Open Babel: The Open Source Chemistry Toolbox: Open Babel is a chemical toolbox designed to speak the many languages of chemical data. It's an open, collaborative project allowing anyone to search, convert, analyze, or store data from molecular modeling, chemistry, solid-state materials, biochemistry, or related areas.
The best way to install Openbabel is to use Home-brew.
To install a range of cheminformatics packages we can use a custom “tap” created by Matt
brew tap mcs07/cheminformatics
brew install open-babel
There are more details on how to install cheminformatics tools on a Mac here.
To check OpenBabel is working type this in a Terminal window:
obabel -:'C1=CC=CC=C1F' -ocan Fc1ccccc1 1 molecule converted
We will use Openbabel to actually run a search on an external file pass the results to FileMaker which will display the selected results.
Creating the Database
First we need some structures, Ive provided a file containing around 13,000 reagents in SMILES format (you will need to unzip), the file contains the SMILES string and a numeric identifier. This file has UNIX line endings and it is
Ic1ccccc1 1 CC=O 2 CC(O)=O 3 CC(OC(C)=O)=O 4 CC(C)=O 5 CC#N 6 CC(c1ccccc1)=O 7 CC(Br)=O 8 CC(Cl)=O 9 O=C(n1c2c(cc1)cccc2)C 10 CC(c1nccnc1)=O 11
This file has UNIX line endings and it is important to ensure this is the case as shown below (Viewed using BBEdit) as several of the OpenBabel command line tools cause errors when handling Mac line endings.
First open FileMaker and from the File menu select "New Database", select the "Create a new empty file" radio button and call it Reagents.fmp12 and save it. We now need to create two fields in the database, SMILESstring (as a text field) and Recid (as a number).

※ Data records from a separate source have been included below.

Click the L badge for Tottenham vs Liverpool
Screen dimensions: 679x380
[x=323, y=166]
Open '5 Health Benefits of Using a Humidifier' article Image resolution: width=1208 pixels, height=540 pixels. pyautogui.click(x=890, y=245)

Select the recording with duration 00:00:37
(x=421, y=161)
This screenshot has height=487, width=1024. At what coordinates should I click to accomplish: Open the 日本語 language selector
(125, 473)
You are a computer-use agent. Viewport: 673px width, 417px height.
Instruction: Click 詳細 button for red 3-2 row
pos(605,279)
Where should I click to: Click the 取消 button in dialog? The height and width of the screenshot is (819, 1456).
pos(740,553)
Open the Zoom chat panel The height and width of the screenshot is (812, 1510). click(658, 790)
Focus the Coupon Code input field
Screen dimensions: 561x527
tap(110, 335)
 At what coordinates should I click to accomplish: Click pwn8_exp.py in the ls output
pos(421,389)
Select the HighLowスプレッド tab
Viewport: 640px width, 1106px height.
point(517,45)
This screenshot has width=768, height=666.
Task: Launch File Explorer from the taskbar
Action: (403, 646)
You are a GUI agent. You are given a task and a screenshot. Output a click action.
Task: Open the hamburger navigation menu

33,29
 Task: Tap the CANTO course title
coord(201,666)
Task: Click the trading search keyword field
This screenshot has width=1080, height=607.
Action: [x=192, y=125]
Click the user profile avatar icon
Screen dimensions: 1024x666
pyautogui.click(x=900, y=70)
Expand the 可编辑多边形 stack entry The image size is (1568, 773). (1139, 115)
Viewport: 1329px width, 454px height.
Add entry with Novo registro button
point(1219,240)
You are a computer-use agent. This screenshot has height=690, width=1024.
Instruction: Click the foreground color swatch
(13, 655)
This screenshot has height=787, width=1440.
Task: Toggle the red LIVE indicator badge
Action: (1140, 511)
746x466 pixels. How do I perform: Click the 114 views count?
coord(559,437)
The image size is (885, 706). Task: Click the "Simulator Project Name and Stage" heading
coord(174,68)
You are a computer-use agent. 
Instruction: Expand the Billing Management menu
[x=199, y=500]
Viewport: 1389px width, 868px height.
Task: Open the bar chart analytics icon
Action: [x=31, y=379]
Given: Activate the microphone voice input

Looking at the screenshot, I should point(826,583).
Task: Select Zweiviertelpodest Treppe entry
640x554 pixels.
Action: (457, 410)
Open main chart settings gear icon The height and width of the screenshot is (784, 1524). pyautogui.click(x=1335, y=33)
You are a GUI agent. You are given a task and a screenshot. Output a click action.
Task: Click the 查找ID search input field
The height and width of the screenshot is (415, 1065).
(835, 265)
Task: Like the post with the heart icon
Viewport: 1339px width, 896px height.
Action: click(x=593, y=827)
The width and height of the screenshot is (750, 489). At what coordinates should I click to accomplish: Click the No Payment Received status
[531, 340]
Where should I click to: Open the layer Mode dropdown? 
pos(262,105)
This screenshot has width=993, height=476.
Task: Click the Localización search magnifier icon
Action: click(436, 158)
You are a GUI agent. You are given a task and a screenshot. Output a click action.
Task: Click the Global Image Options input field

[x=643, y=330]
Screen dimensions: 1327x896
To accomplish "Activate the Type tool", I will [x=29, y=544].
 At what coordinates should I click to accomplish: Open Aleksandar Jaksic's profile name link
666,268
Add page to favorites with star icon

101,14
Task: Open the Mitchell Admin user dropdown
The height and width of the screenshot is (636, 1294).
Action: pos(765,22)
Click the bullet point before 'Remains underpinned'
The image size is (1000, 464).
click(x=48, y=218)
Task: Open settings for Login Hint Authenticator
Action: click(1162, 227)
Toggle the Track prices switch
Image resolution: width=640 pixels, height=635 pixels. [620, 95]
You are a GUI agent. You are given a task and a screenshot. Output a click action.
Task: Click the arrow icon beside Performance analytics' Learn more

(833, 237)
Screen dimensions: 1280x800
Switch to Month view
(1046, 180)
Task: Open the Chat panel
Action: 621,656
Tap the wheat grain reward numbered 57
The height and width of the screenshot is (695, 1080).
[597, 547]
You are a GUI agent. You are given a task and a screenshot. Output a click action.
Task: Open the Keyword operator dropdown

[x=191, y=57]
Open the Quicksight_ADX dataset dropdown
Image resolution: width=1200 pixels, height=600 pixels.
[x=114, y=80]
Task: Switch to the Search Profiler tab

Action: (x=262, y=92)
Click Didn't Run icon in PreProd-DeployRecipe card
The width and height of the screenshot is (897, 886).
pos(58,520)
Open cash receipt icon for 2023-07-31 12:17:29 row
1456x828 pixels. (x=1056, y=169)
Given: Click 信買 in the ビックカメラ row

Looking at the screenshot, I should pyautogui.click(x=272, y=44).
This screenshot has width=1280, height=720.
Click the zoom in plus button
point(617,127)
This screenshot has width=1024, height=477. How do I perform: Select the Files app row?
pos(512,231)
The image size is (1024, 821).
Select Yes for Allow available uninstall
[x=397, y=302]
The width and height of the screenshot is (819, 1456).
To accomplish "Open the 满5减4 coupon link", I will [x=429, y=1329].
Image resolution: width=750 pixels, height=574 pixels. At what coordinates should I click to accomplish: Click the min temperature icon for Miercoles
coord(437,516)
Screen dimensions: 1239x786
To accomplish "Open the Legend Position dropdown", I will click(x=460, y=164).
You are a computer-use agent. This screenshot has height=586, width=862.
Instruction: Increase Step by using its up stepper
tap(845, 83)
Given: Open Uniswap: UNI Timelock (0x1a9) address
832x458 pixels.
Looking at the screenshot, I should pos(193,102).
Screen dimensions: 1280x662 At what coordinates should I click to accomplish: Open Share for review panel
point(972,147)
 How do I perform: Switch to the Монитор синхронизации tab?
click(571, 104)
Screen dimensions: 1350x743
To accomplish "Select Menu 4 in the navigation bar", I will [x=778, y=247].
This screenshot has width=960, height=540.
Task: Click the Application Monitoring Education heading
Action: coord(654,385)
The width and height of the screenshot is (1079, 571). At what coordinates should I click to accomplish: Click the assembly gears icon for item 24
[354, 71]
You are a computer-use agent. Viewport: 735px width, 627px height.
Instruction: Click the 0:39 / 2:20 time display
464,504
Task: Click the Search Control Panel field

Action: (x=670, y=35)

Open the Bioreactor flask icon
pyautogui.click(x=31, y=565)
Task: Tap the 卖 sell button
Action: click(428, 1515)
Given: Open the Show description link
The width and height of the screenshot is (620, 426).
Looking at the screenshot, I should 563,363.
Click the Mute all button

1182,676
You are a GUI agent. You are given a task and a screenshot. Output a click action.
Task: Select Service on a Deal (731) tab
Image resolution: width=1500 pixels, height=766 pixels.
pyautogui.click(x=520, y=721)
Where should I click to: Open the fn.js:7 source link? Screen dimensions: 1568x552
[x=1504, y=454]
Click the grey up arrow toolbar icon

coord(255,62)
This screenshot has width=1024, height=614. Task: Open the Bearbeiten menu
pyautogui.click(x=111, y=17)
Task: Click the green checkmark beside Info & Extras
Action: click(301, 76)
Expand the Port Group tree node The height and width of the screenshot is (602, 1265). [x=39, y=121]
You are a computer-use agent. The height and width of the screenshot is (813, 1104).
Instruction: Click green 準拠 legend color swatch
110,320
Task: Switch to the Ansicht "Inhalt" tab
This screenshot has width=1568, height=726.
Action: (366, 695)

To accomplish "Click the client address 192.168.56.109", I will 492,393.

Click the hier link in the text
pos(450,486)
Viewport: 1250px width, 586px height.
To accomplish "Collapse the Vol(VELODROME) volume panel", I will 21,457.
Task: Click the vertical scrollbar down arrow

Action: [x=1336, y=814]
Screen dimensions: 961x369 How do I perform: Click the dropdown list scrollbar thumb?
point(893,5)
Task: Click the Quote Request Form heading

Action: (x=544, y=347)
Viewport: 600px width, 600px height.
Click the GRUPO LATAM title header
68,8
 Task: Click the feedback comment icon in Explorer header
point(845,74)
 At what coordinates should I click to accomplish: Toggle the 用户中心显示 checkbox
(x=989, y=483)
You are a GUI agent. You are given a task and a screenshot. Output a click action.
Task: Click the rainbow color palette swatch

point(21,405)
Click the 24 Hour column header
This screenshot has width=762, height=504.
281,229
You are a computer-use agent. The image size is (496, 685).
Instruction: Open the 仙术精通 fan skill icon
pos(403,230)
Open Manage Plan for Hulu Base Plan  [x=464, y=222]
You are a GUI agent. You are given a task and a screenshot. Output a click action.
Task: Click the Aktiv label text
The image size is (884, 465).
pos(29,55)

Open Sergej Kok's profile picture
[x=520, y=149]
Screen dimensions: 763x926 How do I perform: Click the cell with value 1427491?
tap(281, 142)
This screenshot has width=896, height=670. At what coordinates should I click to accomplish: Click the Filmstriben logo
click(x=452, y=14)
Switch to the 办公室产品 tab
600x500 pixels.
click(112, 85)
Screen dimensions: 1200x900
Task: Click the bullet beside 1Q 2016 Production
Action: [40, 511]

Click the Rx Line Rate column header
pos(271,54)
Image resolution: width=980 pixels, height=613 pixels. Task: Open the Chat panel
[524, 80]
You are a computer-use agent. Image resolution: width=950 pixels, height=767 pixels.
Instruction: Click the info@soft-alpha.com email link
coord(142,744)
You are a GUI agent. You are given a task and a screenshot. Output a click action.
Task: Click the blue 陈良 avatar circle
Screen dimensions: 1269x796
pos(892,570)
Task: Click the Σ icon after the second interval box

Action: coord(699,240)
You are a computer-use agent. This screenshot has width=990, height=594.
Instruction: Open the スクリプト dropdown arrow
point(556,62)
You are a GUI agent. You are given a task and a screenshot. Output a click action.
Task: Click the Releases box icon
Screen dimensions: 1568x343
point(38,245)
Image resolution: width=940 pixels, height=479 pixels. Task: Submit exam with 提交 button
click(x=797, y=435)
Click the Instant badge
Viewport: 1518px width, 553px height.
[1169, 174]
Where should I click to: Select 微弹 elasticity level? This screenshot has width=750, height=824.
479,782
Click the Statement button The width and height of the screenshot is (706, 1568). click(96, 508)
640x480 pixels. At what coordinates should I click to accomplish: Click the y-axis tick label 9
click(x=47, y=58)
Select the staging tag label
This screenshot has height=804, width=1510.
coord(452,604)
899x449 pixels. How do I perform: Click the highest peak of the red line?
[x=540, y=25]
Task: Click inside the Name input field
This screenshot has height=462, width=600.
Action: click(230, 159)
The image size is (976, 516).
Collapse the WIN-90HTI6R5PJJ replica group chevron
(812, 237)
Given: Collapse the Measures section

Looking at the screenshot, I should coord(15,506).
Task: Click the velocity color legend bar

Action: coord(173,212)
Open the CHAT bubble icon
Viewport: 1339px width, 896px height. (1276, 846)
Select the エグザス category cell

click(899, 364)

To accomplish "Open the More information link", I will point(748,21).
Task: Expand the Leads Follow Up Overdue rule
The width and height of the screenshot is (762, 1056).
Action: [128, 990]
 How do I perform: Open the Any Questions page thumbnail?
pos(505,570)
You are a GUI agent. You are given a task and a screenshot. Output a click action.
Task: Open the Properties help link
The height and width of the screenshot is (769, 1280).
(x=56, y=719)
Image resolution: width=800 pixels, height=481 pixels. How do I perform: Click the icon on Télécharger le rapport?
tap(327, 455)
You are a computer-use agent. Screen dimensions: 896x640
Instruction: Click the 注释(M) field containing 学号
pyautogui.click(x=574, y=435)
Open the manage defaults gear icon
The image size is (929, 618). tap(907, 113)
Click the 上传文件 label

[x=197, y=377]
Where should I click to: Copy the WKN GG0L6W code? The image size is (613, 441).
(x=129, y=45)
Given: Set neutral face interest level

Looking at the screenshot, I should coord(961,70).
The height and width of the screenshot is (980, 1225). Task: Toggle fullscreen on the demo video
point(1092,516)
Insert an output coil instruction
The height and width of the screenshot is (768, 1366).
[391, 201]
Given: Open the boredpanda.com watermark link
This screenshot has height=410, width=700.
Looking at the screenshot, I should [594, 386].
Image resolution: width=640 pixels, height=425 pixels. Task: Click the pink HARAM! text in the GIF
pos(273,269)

Now click OK, and from the FileMaker File menu select Import Records>File and navigate to the SMILES file and import as shown below
You can now modify the layout to show a couple of fields
Whilst a SMILES string is a compact and efficient way to store chemical structures in a database most chemists would prefer to see 2D representations of the structures. To do this we first create a container field that will store the 2D image of the molecular structure. Whilst it would be possible to draw all the structures by hand, by using a mixture of FileMaker scripting and Applescript with ChemDraw it is possible to automate the structure generation.
We need two scripts, the first script loops through the database copying the SMILES_string of the current record and then passes the SMILES string to an Applescript that uses ChemDraw to generate the 2D image and copies it to the clipboard. The second script then pastes the image into the Structure container field.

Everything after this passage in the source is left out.